* [Do this] Can you copy everything from the line containing "You are a computer-use agent. Viewport: 720px" down to the end of the data, requests included, multiplying every coordinate in the answers by 0.35 and rounding to whole numbers, with halves rounded up?

* [Data section]
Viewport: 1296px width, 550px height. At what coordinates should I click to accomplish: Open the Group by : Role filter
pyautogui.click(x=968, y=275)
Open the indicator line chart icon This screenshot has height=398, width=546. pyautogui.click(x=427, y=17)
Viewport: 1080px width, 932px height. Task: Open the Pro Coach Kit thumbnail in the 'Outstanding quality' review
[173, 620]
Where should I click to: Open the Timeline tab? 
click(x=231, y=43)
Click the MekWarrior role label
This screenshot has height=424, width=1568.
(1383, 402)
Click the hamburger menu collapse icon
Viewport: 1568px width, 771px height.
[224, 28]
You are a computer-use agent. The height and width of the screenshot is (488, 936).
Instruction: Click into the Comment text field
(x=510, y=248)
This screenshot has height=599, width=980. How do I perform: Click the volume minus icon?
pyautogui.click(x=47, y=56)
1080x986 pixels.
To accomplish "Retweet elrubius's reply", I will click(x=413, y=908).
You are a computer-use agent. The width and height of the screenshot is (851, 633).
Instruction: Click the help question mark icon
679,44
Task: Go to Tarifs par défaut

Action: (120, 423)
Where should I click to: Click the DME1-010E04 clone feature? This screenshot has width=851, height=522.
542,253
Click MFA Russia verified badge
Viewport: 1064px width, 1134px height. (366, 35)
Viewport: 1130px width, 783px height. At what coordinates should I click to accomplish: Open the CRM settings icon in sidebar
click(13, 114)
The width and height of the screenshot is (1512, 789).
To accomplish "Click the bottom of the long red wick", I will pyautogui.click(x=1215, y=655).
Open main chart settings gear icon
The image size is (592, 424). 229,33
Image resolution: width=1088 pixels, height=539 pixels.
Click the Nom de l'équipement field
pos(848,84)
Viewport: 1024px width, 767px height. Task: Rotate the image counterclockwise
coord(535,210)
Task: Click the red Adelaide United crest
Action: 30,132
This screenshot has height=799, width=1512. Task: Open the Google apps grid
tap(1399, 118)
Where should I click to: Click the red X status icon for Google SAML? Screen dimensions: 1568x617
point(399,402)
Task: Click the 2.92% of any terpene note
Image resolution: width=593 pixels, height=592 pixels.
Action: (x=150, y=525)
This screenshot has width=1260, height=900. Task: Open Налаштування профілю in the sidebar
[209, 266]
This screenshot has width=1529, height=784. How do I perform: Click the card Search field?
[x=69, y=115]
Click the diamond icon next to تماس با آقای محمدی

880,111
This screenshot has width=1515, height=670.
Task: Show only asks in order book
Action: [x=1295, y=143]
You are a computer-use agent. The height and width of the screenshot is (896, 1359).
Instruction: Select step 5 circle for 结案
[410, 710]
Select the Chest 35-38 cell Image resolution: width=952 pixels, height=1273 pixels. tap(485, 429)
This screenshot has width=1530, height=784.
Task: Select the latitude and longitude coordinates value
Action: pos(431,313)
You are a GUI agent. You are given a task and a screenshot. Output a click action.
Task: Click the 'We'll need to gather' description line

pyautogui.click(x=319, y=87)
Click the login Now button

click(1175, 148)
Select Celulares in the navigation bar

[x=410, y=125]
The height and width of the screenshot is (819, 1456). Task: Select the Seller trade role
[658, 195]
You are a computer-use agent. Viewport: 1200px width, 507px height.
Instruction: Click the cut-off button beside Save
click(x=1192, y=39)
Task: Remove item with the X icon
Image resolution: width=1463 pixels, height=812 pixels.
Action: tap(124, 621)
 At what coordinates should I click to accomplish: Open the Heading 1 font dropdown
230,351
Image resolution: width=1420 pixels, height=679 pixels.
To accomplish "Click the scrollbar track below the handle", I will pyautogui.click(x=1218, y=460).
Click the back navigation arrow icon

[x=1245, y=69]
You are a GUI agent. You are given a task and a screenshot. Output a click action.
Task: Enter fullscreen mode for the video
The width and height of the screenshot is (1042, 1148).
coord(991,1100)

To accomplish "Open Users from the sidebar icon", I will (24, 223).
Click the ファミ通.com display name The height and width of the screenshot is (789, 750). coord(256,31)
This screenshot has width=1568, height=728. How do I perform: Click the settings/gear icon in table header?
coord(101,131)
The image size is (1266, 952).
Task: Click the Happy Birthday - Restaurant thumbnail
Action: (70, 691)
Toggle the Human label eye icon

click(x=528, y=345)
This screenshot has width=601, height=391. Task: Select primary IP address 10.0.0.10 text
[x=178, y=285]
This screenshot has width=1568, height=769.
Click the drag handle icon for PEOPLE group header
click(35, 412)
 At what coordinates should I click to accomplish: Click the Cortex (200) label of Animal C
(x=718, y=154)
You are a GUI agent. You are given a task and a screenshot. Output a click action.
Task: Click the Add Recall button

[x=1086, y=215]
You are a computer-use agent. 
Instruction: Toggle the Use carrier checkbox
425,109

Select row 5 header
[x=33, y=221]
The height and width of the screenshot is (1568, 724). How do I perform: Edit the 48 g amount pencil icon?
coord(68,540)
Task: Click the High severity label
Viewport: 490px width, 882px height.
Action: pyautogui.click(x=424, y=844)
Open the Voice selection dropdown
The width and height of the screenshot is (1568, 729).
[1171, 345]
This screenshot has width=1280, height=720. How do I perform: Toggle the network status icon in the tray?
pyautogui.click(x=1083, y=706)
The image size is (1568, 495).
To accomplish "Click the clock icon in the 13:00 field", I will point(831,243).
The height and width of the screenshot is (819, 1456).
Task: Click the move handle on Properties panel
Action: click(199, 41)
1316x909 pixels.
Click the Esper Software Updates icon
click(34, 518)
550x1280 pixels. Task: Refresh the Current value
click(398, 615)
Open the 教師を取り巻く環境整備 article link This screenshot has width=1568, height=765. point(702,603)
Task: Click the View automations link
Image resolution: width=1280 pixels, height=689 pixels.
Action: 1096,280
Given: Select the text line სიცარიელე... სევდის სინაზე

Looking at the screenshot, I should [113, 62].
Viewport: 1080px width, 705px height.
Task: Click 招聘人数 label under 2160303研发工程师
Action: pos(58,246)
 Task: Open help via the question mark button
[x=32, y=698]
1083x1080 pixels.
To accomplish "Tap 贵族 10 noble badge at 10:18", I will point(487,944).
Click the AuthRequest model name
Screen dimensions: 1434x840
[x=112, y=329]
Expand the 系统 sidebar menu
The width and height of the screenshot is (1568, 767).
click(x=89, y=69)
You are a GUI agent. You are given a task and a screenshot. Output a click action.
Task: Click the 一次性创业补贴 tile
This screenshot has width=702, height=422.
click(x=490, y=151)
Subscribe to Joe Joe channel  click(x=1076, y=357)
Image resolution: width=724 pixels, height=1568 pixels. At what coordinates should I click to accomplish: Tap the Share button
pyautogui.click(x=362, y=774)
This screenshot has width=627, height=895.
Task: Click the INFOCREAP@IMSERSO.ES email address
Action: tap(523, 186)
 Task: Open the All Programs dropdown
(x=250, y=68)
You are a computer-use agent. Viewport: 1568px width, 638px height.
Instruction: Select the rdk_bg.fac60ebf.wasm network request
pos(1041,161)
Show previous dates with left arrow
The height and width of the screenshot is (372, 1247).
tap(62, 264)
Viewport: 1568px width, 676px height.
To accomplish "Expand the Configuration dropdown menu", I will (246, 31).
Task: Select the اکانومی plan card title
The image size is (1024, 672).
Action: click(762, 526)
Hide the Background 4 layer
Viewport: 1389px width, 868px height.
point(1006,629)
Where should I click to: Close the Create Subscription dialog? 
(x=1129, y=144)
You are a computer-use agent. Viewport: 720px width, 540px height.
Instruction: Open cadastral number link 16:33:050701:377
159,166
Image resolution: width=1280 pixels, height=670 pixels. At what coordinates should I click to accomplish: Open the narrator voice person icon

* [Output for this exercise]
You are a computer-use agent. Viewport: 720px width, 540px height.
Instruction: Open cadastral number link 16:33:050701:377
56,58
Image resolution: width=1280 pixels, height=670 pixels. At what coordinates should I click to accomplish: Open the narrator voice person icon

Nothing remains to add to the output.